Could you echo back the lines from the start of the saved entries through the line containing "x-category-label: CHOOSE A", with both ends included and every line reproduced exactly?

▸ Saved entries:
◆ ◆ ◆ ◆ ◆
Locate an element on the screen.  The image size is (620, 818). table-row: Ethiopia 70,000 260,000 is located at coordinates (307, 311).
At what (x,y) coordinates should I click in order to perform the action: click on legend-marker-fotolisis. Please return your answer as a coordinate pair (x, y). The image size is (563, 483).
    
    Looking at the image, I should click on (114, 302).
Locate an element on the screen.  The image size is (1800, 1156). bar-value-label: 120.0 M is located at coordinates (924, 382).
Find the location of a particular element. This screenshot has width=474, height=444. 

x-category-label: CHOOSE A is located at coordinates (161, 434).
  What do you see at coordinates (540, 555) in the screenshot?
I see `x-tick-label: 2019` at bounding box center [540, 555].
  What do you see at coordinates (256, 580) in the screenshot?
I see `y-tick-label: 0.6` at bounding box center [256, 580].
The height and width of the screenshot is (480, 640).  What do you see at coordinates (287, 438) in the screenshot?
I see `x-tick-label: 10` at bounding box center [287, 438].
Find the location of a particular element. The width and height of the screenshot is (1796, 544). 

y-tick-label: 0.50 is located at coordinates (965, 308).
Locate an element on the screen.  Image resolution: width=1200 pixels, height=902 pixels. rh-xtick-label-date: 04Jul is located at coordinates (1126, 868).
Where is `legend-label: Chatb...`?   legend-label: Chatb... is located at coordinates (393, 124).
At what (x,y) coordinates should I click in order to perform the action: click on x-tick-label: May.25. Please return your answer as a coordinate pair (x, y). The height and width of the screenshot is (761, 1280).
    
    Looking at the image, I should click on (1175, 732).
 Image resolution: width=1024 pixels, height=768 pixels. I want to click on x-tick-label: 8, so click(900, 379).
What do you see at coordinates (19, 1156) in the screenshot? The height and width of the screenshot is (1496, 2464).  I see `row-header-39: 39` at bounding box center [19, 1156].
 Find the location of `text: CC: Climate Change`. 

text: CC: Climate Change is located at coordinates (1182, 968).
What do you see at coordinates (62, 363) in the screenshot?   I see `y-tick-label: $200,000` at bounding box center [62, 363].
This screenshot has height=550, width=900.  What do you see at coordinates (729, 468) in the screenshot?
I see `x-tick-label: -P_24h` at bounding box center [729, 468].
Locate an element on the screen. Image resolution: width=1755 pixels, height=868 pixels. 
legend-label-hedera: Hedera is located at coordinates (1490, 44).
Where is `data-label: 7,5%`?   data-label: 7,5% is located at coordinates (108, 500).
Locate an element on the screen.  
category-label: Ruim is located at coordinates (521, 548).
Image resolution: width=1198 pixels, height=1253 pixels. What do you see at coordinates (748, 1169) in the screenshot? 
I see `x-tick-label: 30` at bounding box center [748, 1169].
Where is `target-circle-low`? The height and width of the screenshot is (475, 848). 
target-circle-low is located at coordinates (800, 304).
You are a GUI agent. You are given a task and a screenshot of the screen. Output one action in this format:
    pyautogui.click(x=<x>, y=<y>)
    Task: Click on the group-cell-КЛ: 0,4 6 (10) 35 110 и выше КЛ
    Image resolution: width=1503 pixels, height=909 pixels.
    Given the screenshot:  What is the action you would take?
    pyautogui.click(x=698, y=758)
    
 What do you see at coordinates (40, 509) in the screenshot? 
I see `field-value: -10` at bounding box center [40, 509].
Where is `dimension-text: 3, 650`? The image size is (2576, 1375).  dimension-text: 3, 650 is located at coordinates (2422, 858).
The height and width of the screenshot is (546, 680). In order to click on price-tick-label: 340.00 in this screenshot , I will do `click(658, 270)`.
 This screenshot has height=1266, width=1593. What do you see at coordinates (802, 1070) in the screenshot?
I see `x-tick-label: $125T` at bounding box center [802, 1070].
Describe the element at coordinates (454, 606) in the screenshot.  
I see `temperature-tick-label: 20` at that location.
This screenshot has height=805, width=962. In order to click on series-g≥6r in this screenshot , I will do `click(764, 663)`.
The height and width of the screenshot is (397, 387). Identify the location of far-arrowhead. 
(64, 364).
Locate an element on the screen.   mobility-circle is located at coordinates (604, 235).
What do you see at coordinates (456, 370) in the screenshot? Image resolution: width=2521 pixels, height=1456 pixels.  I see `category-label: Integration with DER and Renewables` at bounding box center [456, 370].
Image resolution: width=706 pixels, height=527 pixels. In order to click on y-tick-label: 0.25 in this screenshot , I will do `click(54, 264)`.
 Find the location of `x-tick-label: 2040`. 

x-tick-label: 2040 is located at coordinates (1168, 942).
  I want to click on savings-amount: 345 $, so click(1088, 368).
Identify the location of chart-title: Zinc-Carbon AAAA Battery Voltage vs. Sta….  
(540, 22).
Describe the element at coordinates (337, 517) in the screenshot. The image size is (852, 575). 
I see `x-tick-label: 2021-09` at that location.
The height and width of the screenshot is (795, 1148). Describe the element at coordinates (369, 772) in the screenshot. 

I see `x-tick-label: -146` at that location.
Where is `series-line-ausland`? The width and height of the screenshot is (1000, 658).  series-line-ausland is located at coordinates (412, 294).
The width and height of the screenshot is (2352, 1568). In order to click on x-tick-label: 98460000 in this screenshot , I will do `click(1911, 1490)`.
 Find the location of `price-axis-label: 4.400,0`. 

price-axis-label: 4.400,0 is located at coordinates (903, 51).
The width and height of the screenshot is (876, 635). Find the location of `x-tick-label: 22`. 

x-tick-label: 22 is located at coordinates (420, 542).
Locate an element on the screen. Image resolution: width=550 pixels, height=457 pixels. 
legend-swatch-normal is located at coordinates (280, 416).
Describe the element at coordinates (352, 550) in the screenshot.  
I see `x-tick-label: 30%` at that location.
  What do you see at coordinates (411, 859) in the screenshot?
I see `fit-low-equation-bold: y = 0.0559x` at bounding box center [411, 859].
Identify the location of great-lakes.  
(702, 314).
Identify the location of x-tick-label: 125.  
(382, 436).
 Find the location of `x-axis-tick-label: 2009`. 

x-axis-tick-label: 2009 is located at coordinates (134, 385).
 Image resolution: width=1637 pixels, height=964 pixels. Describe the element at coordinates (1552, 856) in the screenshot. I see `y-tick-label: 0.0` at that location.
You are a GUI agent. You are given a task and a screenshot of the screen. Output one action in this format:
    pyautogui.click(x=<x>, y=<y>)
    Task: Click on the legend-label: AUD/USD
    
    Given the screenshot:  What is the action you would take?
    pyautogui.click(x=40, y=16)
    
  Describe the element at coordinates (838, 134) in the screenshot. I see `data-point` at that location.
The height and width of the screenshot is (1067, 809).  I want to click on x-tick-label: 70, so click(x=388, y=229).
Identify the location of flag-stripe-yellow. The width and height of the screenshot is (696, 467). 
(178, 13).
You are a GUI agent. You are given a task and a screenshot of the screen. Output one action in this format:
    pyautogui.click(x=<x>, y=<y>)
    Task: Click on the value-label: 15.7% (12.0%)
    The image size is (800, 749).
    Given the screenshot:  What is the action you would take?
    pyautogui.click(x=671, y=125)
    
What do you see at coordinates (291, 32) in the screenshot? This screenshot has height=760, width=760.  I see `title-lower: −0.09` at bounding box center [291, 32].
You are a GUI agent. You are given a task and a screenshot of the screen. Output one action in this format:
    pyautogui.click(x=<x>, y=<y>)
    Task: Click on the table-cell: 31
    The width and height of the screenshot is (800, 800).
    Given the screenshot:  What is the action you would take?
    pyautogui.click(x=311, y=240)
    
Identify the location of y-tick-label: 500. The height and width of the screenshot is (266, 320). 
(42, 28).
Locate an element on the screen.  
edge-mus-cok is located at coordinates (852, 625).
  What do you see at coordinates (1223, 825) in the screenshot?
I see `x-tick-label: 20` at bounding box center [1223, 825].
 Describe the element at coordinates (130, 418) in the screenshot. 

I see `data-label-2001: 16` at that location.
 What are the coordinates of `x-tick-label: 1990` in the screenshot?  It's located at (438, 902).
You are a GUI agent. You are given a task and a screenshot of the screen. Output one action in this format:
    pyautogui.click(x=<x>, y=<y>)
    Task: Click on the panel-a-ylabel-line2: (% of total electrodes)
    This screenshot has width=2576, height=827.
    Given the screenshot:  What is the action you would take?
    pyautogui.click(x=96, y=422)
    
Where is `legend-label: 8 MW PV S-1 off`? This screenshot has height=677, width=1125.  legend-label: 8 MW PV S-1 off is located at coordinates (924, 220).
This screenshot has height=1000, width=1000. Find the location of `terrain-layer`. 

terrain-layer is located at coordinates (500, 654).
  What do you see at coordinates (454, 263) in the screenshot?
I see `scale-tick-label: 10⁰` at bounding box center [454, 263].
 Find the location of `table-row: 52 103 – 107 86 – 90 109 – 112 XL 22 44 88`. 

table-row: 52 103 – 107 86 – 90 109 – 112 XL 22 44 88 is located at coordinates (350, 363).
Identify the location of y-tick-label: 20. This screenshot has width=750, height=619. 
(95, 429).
◆ ◆ ◆ ◆ ◆
▸ ANSWER TO THE PROBLEM:
Locate an element on the screen.  The image size is (620, 818). table-row: Ethiopia 70,000 260,000 is located at coordinates (307, 311).
At what (x,y) coordinates should I click in order to perform the action: click on legend-marker-fotolisis. Please return your answer as a coordinate pair (x, y). The image size is (563, 483).
    
    Looking at the image, I should click on (114, 302).
Locate an element on the screen.  The image size is (1800, 1156). bar-value-label: 120.0 M is located at coordinates (924, 382).
Find the location of a particular element. This screenshot has width=474, height=444. 

x-category-label: CHOOSE A is located at coordinates (161, 434).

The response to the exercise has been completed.